• [DIRECTIONS]
Would you repeat exactly the part of the listing below that runs from the line containing "Check proxy for username aHsbfdpt9DGsz9ei" down to the line containing "Task: Check the 灾难 severity checkbox", inclusive, and nothing else?

• [TASK INPUT]
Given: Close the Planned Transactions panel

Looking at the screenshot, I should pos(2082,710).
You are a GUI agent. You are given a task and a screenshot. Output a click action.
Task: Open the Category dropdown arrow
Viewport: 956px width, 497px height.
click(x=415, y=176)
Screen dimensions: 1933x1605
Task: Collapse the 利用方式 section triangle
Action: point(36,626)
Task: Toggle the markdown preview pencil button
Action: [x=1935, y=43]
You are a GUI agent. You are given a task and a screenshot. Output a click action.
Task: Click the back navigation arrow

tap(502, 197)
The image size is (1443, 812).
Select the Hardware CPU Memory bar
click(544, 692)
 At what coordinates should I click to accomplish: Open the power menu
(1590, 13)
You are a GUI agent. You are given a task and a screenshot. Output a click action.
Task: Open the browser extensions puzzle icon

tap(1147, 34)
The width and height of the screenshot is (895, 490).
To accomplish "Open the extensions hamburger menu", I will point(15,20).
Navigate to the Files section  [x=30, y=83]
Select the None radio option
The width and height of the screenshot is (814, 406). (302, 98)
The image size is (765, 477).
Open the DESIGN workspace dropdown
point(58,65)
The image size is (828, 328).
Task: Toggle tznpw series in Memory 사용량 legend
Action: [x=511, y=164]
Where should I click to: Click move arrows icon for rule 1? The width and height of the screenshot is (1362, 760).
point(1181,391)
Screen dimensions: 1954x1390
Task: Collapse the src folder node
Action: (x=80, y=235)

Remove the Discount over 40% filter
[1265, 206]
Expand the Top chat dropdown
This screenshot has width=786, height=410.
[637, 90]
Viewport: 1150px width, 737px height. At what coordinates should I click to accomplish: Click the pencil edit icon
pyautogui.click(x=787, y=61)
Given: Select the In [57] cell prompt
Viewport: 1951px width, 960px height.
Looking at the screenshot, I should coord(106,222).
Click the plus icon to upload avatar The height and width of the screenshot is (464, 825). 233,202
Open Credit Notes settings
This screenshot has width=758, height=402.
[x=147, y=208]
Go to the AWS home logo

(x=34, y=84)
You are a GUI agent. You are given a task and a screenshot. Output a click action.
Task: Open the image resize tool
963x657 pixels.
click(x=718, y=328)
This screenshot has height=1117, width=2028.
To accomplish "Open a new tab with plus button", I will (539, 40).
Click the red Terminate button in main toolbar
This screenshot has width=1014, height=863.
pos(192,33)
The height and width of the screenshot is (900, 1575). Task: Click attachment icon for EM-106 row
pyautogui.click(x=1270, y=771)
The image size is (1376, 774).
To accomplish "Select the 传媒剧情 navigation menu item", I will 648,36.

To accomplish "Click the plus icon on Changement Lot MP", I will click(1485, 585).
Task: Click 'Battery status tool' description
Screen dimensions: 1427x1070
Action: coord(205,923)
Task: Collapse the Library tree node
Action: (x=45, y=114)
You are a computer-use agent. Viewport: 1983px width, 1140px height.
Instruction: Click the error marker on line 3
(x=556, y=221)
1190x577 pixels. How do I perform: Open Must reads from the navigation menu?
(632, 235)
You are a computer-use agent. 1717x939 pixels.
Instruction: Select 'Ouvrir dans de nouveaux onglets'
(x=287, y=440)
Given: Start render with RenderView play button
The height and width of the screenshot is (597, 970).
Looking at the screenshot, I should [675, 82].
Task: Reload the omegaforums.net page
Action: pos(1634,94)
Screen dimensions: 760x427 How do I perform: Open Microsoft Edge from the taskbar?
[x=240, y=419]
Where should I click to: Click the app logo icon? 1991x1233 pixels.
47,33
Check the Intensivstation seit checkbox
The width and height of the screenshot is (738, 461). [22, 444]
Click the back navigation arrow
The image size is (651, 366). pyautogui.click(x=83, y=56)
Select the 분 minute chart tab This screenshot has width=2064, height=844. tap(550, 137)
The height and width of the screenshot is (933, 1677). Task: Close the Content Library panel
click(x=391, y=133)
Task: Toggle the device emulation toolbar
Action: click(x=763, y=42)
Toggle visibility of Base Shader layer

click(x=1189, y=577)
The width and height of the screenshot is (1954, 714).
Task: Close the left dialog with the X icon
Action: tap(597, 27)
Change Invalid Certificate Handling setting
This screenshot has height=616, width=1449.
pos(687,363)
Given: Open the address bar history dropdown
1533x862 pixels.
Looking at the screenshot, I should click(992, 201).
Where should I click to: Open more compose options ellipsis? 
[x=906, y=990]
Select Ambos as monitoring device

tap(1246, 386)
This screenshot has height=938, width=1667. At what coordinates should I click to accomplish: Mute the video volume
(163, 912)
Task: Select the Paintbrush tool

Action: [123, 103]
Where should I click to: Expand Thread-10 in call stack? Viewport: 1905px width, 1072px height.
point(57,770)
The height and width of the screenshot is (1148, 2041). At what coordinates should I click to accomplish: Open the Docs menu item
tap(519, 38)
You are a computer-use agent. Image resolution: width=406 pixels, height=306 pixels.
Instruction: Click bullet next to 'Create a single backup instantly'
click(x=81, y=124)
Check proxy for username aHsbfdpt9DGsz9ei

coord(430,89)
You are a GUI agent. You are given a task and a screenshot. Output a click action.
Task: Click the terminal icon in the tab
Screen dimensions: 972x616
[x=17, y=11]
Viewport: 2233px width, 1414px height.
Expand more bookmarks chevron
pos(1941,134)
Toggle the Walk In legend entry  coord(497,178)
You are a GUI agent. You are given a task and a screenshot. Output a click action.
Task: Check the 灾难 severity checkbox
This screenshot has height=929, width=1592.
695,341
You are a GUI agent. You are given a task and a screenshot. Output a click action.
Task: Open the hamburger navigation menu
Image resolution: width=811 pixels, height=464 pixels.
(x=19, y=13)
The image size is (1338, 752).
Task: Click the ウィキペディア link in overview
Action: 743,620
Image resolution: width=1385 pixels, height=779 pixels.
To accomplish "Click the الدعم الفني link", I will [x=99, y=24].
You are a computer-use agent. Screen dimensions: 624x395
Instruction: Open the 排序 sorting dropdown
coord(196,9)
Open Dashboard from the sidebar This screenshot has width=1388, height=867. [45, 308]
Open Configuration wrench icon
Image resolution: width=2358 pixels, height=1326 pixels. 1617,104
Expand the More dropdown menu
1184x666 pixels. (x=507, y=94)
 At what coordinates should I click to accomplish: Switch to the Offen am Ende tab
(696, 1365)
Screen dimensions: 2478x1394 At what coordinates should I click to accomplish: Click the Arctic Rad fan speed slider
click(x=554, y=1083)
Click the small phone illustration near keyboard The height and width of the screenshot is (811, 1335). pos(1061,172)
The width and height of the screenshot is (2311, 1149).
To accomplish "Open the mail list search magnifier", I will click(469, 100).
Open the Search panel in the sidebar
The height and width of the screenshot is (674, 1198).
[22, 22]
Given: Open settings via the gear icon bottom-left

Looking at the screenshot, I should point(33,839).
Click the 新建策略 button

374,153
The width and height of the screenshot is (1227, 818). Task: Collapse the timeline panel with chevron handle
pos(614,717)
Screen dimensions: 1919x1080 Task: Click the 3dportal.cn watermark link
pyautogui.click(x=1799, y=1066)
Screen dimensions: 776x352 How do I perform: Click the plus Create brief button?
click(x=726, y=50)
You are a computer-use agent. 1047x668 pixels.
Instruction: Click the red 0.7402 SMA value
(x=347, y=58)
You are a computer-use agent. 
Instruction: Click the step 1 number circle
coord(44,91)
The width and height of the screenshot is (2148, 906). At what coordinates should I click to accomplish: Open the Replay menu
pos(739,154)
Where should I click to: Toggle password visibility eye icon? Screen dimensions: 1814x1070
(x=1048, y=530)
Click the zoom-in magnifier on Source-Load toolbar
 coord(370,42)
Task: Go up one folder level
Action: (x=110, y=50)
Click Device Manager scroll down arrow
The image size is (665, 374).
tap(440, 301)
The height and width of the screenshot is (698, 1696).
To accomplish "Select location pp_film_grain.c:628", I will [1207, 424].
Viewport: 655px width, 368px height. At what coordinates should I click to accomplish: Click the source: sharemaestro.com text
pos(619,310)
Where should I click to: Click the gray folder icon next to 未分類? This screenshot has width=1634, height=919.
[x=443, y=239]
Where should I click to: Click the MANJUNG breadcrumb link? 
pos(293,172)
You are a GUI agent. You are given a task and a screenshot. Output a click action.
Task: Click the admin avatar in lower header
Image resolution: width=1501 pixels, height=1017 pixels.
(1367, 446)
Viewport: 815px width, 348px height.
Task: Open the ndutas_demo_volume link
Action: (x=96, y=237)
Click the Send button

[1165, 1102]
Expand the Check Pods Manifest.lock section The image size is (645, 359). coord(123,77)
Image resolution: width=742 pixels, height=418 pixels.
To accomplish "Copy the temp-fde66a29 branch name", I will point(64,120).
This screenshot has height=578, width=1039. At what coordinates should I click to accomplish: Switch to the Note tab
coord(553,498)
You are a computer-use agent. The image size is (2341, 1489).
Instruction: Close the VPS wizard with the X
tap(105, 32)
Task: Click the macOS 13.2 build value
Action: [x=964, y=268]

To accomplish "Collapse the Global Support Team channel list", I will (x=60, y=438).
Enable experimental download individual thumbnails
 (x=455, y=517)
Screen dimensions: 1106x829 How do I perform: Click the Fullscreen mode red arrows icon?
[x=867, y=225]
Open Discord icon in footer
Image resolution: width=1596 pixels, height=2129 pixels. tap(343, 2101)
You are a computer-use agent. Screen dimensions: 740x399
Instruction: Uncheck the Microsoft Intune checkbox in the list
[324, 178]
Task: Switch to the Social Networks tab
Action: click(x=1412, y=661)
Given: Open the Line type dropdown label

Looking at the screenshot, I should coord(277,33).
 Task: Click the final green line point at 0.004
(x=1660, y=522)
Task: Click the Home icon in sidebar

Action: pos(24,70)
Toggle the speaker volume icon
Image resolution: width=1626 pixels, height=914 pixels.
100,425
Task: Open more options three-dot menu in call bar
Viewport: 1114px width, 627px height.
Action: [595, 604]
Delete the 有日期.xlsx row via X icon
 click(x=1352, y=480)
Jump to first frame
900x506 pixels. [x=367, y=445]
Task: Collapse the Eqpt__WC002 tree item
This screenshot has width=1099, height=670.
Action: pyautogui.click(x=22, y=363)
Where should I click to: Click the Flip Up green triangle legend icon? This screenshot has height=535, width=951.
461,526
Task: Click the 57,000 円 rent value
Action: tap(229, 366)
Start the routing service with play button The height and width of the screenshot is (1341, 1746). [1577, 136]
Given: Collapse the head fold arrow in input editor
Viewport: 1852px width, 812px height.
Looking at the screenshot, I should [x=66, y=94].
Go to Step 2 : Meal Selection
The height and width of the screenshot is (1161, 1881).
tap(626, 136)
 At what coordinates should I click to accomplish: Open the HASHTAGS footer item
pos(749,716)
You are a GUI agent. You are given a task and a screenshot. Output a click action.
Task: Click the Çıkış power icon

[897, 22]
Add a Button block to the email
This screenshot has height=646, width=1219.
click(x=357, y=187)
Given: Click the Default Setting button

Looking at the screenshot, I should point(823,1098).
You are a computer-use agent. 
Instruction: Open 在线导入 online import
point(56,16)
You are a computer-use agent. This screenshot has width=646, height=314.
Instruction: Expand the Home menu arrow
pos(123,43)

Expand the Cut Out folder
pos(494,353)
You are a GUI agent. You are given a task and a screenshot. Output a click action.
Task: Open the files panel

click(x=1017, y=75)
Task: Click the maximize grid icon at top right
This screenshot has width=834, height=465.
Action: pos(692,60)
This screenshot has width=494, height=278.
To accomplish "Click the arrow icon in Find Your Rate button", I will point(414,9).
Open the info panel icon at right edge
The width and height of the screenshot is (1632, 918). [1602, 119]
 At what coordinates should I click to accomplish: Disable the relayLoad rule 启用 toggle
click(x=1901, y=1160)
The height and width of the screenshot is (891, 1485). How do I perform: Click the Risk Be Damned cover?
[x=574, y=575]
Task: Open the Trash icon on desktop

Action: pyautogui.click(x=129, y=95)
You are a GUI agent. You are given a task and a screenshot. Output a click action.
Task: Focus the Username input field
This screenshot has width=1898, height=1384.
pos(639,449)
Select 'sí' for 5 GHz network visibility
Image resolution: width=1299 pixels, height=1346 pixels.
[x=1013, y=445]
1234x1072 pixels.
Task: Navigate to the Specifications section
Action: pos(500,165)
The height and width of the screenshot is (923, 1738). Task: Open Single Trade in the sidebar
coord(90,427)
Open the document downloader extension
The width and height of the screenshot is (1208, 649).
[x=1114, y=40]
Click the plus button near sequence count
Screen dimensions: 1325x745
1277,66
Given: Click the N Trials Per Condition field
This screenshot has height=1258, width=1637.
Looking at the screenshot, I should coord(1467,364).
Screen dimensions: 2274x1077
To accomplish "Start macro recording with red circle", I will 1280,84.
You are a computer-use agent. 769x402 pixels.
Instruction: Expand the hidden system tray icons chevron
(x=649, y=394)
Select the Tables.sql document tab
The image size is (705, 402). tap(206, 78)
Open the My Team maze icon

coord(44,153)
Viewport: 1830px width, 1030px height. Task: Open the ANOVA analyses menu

• [WRITTEN SOLUTION]
Check proxy for username aHsbfdpt9DGsz9ei

coord(430,89)
You are a GUI agent. You are given a task and a screenshot. Output a click action.
Task: Click the terminal icon in the tab
Screen dimensions: 972x616
[x=17, y=11]
Viewport: 2233px width, 1414px height.
Expand more bookmarks chevron
pos(1941,134)
Toggle the Walk In legend entry  coord(497,178)
You are a GUI agent. You are given a task and a screenshot. Output a click action.
Task: Check the 灾难 severity checkbox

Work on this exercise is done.